- DOCUMENT SEGMENT -
■ ■ ■ ■

The 1-1 ABM playbook: hyper-personalisation that closes

What separates 1-1 ABM programmes that actually close enterprise logos from the ones that produce beautiful decks and no pipeline.

TL;DR

1-1 ABM works when the account list is brutally short, the point-of-view is sharper than the pitch, and the buying group is mapped at the human level. It fails when 'personalisation' means inserting a logo into a templated deck. The difference is operating discipline, not creativity.

Why this matters now

Enterprise buying committees in 2026 average 11+ stakeholders, each with veto power and a 12-month attention span. Generic outbound has collapsed to single-digit reply rates against this audience. The only motion holding its conversion is 1-1 ABM — and even within ABM, only the version executed with operating discipline rather than campaign theatre.

The category has become noisy. Every vendor claims 'personalisation'. What enterprise buyers actually experience is logos inserted into otherwise identical decks, with first-line tokens in cold emails and a few persona-matched ads. None of this is 1-1; it is mass production with surface-level tailoring.

True 1-1 ABM is closer to a corporate-development motion than a marketing motion. It requires a short list, a research depth most marketing teams aren't structured to deliver, and a feedback loop with sales that runs weekly. The teams winning at it have rebuilt the org around the work — they haven't bought a tool.

11+

Stakeholders in an average enterprise buying committee

Gartner B2B Buying Report 2025

3.4x

Higher win rate for 1-1 ABM vs broad outbound in enterprise SaaS

ITSMA / Momentum ABM Benchmark 2024

9–14mo

Average enterprise SaaS sales cycle, up 38% YoY

Bain Software Benchmark 2025

The deep dive
01

Cap the list. Sign it. Don't add to it.

1-1 ABM dies on day one when the account list is open-ended. Lock 10–30 named accounts. Get the CRO's signature. No additions for 90 days. The constraint is the operating model — without it, you're running broad outbound with a different label.

02

Buying-group mapping, human by human

For each account, document the economic buyer, technical buyer, security veto, finance gate, champion candidate, and most likely detractor — by name, with reporting line, tenure, and recent public statements. If the dossier is shorter than two pages, you don't yet know the account.

03

Point-of-view, not pitch

Build a single-page POV per account that opens with the buyer's own words from a recent earnings call or interview, names the strategic priority you're hooking into, and proposes the role you can credibly play. The deck never leads. The POV does.

04

Multi-channel choreography per account

Run a 6–9 touch sequence per stakeholder, choreographed across email, LinkedIn, direct mail and ABM ads — sequenced, not blasted. The win is in the order, not the count.

05

Sales-marketing operating rhythm

Weekly war-room per account cluster. Shared scorecard with one number per account: 'engagement velocity'. If you can't run the meeting without a vendor dashboard, the operating model isn't working.

06

Measurement that survives a CFO review

Stop measuring impressions per account. Measure: meetings booked with named stakeholders, multi-thread depth, pipeline velocity, average sales cycle reduction. Tie every metric to the named accounts on the list.

■ ■ ■ ■

- DATASET ROWS -
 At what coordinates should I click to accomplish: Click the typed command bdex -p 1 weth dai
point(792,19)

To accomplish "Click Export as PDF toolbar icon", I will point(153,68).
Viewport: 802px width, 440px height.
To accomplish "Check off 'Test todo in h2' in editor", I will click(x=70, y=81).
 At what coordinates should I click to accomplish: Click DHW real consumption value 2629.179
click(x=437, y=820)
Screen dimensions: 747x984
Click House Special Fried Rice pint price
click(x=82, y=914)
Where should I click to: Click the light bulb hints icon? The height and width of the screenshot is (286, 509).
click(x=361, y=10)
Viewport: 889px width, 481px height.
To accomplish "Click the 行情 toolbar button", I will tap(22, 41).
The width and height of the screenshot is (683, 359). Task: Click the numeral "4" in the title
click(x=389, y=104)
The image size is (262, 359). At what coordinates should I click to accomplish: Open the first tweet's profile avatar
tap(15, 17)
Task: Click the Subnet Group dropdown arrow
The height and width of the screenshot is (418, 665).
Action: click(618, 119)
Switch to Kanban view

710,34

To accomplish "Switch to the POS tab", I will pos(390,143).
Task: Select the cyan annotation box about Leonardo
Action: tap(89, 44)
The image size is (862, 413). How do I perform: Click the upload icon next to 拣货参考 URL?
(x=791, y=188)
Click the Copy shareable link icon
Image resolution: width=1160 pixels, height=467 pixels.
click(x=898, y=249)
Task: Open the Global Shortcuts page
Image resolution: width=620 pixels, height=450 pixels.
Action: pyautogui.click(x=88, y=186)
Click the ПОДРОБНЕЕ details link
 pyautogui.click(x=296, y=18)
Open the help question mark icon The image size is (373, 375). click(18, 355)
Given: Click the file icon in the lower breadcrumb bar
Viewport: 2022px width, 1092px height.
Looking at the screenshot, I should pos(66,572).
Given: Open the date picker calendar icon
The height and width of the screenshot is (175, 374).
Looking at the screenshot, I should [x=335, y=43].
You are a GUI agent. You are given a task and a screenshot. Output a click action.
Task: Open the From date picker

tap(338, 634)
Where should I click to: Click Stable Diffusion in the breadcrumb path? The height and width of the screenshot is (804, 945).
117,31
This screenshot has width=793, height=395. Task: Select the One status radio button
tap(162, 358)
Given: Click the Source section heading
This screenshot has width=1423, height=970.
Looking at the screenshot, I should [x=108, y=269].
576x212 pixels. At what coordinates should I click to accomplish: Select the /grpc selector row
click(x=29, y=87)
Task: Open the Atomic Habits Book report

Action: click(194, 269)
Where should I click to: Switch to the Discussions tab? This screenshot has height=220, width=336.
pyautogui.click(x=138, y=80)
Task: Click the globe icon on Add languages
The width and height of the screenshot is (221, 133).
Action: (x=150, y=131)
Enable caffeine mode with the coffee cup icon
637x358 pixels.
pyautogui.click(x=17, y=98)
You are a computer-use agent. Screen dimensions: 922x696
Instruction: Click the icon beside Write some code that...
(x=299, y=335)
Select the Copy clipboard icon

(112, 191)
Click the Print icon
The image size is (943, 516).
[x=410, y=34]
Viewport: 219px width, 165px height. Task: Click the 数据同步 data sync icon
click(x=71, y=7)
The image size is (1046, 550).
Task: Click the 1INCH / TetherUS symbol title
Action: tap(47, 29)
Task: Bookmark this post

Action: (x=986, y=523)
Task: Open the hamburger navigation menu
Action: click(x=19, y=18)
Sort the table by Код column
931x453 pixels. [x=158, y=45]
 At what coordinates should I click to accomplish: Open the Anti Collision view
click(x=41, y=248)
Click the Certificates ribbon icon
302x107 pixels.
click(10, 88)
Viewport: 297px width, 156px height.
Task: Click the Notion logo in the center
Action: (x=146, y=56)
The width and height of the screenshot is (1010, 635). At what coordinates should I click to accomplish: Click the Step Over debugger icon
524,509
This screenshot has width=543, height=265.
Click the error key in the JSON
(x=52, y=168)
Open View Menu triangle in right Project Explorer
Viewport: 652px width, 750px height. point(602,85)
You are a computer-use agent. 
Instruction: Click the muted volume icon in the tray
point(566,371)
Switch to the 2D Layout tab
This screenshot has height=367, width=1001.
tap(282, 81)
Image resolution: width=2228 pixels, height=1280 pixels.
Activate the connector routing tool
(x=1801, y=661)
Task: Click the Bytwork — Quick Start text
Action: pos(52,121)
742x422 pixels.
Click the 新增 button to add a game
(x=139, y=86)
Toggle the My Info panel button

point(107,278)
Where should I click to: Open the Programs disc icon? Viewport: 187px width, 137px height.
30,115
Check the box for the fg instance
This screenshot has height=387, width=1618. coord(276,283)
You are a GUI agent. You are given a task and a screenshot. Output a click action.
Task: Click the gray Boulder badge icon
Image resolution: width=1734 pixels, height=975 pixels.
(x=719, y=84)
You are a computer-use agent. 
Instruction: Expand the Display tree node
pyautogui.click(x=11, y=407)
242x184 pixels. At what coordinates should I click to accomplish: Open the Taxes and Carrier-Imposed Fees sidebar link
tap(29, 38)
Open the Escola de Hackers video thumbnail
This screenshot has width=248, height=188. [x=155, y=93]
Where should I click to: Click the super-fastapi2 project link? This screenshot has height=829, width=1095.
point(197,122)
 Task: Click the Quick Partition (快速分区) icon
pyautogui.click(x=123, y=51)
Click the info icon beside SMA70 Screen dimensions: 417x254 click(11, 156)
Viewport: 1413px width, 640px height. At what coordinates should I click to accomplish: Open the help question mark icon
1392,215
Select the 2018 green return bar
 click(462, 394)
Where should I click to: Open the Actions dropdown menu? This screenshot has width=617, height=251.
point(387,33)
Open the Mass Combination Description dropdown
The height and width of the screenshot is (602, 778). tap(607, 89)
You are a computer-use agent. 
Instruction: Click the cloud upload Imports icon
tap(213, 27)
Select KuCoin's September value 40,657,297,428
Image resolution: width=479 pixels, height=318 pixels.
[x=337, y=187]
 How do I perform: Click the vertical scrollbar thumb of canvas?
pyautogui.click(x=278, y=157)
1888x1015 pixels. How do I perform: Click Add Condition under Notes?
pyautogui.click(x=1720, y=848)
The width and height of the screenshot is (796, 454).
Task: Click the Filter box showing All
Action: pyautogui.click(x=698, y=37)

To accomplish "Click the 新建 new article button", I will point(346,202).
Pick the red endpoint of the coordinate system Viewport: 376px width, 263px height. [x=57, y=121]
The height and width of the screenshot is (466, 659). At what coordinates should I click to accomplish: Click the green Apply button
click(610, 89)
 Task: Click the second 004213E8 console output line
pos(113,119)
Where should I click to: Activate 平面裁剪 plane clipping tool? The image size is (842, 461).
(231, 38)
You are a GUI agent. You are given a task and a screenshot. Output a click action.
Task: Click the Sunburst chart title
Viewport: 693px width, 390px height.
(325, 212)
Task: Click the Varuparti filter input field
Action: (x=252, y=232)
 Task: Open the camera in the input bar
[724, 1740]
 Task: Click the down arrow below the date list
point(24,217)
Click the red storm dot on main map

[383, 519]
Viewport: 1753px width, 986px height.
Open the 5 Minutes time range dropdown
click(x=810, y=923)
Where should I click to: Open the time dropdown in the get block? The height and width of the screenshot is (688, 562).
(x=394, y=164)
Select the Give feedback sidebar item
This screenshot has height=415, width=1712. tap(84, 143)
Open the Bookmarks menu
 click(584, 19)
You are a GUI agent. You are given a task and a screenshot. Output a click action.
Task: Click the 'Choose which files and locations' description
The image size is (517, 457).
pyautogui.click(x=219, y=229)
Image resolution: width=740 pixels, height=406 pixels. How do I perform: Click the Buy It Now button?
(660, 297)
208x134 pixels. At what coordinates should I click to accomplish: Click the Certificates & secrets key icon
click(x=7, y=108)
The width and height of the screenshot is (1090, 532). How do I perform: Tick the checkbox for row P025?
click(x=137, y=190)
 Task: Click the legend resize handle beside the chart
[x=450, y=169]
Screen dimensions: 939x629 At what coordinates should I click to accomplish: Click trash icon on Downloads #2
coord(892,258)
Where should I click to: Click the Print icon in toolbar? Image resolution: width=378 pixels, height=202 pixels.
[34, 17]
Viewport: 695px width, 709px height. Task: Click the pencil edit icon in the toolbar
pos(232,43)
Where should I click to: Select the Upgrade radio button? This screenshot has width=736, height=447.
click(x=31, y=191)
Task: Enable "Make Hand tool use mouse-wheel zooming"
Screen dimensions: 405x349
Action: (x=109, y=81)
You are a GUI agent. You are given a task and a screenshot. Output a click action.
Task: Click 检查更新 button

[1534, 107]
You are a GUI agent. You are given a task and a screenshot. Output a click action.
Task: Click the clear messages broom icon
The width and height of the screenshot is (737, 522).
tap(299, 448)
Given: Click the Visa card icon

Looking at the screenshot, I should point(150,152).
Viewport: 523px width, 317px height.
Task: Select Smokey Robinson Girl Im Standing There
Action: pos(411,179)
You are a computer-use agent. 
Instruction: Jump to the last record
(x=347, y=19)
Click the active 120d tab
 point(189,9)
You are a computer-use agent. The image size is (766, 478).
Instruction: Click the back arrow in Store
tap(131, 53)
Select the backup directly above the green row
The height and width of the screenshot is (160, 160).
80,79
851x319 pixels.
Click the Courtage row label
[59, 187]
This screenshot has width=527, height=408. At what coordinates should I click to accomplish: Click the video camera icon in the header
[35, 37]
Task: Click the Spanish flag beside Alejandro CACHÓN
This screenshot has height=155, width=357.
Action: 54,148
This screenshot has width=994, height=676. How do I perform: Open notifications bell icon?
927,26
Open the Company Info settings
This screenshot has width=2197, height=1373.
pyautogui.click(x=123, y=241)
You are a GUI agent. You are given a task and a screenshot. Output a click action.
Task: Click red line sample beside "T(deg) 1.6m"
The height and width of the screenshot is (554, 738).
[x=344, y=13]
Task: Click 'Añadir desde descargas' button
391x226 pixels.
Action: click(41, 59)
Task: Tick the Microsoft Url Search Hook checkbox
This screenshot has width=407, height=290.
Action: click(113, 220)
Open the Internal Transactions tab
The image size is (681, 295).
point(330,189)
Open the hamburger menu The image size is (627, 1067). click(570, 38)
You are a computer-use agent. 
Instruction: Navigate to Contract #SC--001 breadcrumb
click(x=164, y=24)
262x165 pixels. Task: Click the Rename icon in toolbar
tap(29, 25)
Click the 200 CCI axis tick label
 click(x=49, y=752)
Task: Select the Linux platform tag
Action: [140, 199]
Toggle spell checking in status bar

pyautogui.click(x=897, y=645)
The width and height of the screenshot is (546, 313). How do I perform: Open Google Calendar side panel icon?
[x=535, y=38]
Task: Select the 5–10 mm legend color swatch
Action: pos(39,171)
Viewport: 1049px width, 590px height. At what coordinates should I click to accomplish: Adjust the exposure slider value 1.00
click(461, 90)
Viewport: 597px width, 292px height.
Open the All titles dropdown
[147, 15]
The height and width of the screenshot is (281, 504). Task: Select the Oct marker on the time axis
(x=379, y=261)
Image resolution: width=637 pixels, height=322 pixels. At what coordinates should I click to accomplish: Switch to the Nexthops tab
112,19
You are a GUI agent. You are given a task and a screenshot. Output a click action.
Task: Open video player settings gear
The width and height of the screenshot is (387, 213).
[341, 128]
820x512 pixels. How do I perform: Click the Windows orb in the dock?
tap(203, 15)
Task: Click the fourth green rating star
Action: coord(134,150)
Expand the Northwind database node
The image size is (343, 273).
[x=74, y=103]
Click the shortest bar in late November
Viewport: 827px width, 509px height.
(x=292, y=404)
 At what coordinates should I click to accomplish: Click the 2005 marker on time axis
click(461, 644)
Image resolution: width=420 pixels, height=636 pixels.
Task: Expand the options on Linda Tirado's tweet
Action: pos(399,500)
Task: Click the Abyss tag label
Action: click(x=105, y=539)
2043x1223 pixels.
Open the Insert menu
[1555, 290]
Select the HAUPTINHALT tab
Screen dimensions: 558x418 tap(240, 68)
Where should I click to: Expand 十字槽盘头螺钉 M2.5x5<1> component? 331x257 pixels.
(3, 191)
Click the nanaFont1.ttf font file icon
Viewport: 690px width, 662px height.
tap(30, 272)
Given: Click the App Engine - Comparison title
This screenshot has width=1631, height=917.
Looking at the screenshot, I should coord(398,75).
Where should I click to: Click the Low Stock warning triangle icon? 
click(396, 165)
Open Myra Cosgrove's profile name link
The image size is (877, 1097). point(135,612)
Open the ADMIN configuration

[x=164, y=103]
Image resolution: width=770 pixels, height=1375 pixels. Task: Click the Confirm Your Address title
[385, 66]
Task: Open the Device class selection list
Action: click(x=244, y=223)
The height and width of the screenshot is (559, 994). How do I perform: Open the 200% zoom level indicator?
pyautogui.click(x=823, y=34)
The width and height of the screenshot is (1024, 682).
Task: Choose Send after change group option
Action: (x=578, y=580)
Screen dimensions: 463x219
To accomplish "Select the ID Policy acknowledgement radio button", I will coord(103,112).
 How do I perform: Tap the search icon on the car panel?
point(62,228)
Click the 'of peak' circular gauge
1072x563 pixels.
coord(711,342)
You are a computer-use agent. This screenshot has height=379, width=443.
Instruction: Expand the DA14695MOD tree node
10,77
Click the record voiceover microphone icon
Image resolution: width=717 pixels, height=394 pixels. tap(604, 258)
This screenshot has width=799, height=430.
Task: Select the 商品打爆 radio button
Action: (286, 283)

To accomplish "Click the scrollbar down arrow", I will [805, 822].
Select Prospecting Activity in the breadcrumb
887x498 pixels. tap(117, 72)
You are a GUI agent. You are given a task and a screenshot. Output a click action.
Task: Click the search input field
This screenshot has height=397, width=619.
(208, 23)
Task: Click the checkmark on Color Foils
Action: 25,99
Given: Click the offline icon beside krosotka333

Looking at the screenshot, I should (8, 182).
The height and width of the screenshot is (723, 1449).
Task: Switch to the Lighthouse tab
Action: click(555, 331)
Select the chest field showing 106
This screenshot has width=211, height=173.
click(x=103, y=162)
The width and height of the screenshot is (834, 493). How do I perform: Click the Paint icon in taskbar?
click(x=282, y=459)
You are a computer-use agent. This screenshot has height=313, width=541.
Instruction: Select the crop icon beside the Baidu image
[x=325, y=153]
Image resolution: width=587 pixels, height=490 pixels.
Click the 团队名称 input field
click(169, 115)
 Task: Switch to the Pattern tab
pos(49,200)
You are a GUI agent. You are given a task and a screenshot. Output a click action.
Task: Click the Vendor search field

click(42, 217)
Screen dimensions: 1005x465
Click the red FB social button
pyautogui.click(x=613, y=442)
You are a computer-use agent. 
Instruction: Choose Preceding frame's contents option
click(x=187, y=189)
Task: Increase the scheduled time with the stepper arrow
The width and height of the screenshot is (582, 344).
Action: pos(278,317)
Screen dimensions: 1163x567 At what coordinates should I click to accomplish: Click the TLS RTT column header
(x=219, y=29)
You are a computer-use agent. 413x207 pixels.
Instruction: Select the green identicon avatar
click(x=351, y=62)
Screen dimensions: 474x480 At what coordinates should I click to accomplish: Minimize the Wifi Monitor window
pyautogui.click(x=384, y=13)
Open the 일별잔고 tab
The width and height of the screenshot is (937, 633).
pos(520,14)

■ ■ ■ ■

List each stakeholder role that the ABM playbook says to document for every account when mapping the buying group.

- TASK SOLUTION -
- Economic buyer
- Technical buyer
- Security veto
- Finance gate
- Champion candidate
- Most likely detractor